## Provided information
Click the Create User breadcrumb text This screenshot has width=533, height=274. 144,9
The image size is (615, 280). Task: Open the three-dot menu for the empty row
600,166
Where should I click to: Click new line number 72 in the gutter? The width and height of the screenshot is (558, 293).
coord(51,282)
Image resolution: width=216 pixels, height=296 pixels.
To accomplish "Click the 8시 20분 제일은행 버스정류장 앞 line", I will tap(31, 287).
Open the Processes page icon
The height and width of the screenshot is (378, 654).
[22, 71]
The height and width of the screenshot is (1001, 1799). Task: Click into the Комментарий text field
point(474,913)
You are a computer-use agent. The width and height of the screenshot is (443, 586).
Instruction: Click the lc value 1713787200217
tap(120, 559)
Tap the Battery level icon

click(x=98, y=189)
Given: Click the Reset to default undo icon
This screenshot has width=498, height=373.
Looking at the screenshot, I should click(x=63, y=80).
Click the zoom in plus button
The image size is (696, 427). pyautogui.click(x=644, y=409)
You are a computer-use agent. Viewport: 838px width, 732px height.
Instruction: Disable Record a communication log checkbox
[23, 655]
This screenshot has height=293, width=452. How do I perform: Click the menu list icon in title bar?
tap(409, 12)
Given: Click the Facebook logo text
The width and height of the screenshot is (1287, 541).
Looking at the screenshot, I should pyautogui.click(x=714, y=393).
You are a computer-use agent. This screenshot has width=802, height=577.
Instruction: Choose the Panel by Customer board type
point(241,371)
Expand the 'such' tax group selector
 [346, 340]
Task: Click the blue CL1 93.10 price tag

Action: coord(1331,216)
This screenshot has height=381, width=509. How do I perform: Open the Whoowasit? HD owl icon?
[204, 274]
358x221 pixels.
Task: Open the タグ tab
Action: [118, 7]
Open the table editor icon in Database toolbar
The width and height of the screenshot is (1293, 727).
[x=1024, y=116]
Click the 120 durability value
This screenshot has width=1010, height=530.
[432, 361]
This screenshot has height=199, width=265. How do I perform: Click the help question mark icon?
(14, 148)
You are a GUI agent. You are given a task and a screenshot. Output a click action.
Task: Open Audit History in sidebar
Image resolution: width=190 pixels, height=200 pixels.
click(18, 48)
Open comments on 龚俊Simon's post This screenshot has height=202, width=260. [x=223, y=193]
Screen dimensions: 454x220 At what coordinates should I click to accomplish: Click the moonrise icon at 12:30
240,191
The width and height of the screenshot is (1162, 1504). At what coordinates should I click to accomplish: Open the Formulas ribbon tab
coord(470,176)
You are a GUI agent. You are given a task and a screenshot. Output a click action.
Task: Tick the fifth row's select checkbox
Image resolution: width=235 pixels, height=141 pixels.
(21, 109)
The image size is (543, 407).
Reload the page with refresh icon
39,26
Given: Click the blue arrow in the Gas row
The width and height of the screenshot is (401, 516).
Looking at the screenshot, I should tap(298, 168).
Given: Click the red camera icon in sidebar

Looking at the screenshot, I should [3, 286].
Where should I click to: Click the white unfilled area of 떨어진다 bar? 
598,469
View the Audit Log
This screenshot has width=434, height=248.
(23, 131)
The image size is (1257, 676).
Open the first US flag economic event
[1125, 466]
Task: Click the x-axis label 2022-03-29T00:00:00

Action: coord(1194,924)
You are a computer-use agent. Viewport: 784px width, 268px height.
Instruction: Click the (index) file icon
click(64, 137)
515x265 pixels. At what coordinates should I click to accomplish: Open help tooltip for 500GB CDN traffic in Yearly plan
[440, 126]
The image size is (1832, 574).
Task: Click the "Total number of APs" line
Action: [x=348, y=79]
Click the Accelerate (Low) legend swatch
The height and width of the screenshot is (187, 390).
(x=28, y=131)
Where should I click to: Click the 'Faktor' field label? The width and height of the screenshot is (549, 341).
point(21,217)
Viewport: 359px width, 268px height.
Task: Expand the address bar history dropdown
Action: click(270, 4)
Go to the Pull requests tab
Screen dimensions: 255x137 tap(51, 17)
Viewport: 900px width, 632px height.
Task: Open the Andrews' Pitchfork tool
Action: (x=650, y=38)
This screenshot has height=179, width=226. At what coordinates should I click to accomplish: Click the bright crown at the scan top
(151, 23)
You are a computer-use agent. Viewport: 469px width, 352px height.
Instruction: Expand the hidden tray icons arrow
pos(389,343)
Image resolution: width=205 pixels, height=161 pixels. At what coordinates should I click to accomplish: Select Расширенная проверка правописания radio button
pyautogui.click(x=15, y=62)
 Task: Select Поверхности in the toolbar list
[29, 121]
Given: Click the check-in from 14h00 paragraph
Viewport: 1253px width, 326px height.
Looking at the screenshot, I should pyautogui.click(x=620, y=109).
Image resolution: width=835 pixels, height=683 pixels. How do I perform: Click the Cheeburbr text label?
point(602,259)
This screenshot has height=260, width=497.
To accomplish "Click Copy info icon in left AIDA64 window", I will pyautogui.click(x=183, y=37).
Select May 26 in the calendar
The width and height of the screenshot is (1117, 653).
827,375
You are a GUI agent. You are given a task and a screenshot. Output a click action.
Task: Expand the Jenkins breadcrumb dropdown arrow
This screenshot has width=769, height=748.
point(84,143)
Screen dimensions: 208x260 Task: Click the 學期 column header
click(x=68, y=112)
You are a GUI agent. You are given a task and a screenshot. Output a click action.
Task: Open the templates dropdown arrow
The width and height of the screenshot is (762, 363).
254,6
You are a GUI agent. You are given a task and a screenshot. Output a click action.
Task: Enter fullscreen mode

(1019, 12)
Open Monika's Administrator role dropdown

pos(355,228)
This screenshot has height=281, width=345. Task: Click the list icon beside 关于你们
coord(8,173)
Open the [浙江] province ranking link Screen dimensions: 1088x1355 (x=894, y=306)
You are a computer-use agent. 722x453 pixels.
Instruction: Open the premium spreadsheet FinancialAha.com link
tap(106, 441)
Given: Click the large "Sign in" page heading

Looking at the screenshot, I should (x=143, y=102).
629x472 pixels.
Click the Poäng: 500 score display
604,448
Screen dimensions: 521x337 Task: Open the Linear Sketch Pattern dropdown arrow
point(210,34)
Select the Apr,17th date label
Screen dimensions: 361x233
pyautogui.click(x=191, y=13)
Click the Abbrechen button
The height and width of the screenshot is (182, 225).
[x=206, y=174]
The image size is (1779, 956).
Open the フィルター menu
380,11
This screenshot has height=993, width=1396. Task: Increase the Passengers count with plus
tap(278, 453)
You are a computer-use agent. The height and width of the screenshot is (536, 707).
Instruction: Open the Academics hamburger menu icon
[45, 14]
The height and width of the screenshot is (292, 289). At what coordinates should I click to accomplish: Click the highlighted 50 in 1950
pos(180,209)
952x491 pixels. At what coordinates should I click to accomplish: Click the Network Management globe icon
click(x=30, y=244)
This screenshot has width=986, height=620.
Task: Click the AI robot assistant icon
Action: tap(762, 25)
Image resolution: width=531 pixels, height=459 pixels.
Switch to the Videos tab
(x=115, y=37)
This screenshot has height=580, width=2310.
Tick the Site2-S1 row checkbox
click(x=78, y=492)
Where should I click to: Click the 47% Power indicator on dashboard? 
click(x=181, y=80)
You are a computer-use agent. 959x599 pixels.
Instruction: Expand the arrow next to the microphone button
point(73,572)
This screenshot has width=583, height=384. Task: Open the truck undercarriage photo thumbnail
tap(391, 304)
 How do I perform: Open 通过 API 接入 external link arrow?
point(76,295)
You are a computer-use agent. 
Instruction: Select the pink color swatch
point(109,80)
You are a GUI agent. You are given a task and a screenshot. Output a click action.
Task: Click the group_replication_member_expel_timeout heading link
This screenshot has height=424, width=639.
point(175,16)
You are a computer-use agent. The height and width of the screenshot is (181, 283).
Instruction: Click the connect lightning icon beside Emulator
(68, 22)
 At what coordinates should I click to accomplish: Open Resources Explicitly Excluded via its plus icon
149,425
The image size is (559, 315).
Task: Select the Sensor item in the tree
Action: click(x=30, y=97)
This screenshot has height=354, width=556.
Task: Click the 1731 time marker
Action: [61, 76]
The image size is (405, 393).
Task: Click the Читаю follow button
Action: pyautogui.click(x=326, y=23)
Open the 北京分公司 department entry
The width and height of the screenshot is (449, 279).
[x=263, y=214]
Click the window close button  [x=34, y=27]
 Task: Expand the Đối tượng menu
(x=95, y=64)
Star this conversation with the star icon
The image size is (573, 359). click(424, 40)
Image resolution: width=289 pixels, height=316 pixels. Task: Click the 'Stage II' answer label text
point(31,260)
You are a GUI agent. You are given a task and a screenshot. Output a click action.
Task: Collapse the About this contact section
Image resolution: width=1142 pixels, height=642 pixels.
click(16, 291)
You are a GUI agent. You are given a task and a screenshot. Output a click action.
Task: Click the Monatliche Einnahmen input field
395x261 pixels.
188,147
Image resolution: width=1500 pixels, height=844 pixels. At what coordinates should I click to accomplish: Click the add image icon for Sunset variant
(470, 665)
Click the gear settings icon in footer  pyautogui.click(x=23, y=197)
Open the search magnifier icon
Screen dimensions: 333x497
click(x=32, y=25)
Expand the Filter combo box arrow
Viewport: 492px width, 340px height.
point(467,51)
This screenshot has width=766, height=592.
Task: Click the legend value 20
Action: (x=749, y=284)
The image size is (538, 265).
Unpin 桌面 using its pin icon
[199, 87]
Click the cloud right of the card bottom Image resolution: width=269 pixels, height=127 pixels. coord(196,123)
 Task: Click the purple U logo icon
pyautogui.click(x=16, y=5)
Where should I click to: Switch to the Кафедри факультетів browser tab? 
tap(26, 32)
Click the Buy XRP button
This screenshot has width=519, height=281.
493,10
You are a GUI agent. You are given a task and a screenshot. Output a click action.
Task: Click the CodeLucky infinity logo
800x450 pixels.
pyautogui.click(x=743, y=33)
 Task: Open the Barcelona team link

## Problem statement
Your task is to copy each line of the data above that holds "computer".

## Task result
You are a computer-use agent. The width and height of the screenshot is (443, 586).
You are a computer-use agent. Viewport: 838px width, 732px height.
You are a computer-use agent. This screenshot has width=802, height=577.
You are a computer-use agent. Viewport: 784px width, 268px height.
You are a computer-use agent. Viewport: 469px width, 352px height.
You are a computer-use agent. 722x453 pixels.
You are a computer-use agent. The height and width of the screenshot is (536, 707).
You are a computer-use agent. 959x599 pixels.
You are a computer-use agent. 
You are a computer-use agent. The height and width of the screenshot is (181, 283).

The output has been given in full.